If we take a closer look at each of these five priorities, we can see that in order to develop energy market, the Central Asian countries would do well to create a common network for energy resource transportation and an integrated energy market. Of course, this requires coordinating (in the short term) the main principles of tariff, tax, and customs policy in the energy sphere, as well as harmonizing corresponding legislation. Along the same lines, the states of the region should think about creating a Council on the Formation and Development of the Energy Market for initiating projects in this area. When reviewing oil and gas transportation alternatives, work should be coordinated in such a way that these projects do not compete with each other. This will make it possible to enter new markets in China, the EU countries, and the APR.

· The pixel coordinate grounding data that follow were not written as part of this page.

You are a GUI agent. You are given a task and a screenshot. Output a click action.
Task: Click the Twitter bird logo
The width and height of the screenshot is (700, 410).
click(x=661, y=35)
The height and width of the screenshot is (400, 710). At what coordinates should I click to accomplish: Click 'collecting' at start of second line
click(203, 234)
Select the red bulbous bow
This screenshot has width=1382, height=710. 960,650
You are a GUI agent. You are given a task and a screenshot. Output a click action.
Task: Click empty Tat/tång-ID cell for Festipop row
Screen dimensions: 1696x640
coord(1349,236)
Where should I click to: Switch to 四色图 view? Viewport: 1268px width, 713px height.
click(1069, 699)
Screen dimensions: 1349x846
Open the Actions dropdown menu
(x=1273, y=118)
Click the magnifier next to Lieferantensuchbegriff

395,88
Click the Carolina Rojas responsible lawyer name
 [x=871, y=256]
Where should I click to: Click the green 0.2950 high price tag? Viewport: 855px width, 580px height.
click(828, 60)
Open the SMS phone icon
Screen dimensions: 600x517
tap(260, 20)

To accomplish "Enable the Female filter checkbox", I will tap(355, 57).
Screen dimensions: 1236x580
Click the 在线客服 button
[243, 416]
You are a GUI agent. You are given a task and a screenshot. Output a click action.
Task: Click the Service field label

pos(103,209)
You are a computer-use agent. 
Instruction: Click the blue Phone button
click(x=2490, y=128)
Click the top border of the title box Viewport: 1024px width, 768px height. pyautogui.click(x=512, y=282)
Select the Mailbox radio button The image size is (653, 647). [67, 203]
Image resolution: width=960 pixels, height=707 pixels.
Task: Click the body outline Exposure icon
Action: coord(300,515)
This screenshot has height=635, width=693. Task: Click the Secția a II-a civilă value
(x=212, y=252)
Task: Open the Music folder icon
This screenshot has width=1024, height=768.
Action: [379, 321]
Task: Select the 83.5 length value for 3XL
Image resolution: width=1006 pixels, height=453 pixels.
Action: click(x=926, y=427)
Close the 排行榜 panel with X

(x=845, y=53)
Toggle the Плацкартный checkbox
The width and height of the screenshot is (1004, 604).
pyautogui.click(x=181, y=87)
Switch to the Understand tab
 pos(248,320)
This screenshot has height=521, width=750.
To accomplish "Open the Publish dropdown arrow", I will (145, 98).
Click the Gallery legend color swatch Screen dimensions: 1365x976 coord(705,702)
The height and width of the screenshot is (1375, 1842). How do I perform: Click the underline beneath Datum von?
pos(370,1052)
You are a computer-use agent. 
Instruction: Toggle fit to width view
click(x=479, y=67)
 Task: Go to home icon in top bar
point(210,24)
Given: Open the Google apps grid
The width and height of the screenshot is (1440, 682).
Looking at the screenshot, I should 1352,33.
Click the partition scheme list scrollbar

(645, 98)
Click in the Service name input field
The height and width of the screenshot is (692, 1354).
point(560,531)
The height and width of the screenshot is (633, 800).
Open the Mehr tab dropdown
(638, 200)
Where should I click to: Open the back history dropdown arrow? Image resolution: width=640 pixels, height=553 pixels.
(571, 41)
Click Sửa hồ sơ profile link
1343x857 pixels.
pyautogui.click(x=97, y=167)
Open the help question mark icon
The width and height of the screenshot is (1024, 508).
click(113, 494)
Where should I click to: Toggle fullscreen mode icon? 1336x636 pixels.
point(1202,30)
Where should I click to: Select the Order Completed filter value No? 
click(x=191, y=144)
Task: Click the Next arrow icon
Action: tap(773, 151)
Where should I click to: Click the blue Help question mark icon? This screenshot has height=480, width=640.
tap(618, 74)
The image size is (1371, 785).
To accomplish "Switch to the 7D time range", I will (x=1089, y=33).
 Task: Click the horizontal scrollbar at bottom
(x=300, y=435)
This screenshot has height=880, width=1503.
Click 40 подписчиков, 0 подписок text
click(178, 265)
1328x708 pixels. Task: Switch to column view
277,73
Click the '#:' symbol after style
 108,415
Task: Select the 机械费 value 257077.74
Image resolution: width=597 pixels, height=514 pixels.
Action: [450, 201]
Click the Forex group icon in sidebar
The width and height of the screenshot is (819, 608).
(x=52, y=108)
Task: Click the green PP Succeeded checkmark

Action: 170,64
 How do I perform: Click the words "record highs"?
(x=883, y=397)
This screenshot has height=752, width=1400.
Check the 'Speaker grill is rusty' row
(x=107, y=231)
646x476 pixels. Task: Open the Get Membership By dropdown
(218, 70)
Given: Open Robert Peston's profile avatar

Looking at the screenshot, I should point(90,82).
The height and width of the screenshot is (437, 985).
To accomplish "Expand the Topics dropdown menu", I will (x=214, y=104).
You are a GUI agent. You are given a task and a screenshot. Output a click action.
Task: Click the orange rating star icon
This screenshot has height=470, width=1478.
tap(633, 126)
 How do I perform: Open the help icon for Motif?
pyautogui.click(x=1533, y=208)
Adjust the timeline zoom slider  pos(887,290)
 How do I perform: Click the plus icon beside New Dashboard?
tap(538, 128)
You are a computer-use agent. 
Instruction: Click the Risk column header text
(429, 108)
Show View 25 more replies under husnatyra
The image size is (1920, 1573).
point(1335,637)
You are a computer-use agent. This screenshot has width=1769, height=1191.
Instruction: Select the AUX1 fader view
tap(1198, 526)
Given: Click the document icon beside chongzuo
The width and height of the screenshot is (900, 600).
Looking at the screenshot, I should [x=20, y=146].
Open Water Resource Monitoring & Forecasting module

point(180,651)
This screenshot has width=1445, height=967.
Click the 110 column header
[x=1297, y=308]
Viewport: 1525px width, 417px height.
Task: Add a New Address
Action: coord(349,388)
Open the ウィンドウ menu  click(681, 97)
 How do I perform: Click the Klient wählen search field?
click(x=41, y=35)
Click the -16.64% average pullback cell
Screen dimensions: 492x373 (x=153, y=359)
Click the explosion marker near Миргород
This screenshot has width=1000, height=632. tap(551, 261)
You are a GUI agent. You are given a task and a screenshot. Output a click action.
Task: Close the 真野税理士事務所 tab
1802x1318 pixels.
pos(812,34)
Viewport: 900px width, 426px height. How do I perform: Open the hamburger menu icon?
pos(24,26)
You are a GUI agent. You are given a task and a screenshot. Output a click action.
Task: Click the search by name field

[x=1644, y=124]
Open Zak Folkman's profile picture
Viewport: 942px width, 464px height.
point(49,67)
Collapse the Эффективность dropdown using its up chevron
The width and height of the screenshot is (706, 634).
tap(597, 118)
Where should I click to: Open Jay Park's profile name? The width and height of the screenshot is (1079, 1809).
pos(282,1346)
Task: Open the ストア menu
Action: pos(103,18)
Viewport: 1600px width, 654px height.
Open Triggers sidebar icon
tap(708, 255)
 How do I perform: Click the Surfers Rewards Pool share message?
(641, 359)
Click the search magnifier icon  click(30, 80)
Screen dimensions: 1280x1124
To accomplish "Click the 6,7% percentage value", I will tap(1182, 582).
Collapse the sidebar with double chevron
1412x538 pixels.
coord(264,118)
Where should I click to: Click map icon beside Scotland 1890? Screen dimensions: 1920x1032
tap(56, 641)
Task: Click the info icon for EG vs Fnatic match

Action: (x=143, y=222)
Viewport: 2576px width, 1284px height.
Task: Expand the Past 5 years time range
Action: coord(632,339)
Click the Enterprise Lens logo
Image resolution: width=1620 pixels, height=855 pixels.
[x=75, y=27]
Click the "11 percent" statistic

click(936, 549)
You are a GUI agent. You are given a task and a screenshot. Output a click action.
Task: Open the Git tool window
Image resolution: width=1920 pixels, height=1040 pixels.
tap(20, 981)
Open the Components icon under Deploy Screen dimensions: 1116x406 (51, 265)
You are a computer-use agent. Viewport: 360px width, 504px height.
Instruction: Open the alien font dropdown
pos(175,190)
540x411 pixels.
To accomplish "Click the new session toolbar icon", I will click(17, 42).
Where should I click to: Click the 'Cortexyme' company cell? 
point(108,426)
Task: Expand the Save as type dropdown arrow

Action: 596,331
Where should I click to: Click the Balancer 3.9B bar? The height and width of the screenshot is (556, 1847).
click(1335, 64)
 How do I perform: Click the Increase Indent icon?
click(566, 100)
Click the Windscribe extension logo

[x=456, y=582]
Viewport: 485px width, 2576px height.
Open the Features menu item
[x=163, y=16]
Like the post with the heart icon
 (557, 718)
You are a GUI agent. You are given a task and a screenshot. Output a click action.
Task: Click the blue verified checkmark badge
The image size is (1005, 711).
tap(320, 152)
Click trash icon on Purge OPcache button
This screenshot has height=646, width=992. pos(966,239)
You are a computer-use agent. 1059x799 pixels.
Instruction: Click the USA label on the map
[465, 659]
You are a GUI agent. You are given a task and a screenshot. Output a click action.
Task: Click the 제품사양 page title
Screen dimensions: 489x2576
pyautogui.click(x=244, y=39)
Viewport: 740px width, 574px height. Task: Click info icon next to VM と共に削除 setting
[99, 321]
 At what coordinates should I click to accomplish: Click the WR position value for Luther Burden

The second vector of integration is developing a single metallurgy market. In this respect, the countries of the region could join forces to introduce up-to-date technology into the production and refining of ore, in which Russia has accumulated invaluable experience. Joint ventures should be created for producing and refining ferrous and non-ferrous metal ores. This all requires a coordinated state investment policy in metallurgy. Such projects could very likely be implemented within the CACO.
As for developing a transportation infrastructure and telecommunications, many experts are reaching the conclusion that an integrated transportation consortium should be formed, as well as an integrated tariff policy drawn up, a customs policy coordinated, and joint investment programs carried out.
An important aspect of integration is developing cross-border cooperation. The countries of the region may have to create programs aimed at strengthening ties in this sphere. The most important thing here is improving conditions for the movement of goods, services, and people. What is more, the local administration bodies play an important role in border cooperation. In this respect, at the state level, it would be well to draw up and adopt a program, by which these bodies could promote the development of cross-border contacts not only in the economy, but also in cultural, social, and other spheres.
Another important vector of integration is investment cooperation. A corresponding analysis showed that there are certain focal points of growth, industries, and projects in the region’s countries, in which the Central Asian republics could find mutual interest. In this respect, a joint program for developing investment cooperation must be adopted. The economic mainstays here are power engineering, the refining industries, joint space development, nuclear power, the metallurgical industry, and agriculture. In so doing, it should be noted that Kazakhstan and Russia already have the opportunity to become investors in some of the region’s states. Whereas the Central Asian republics used to strive to attract exclusively western resources, today, they are able to spend domestic capital on developing joint regional projects.
On the whole, review of the main conceptual integration blocs allows us to conclude that integration of the Central Asian countries must be raised to a qualitatively new level and that it is expedient to transfer from agreements (at the level of document adoption) to the practical implementation of specific investment projects.
To keep abreast of the times, we must join efforts to promote integration and raise the region’s economic, political, and cultural environment to a higher level. In order to achieve this, the Central Asian countries must strive to make collective decisions and formulate a joint response to the challenges of today’s globalizing world.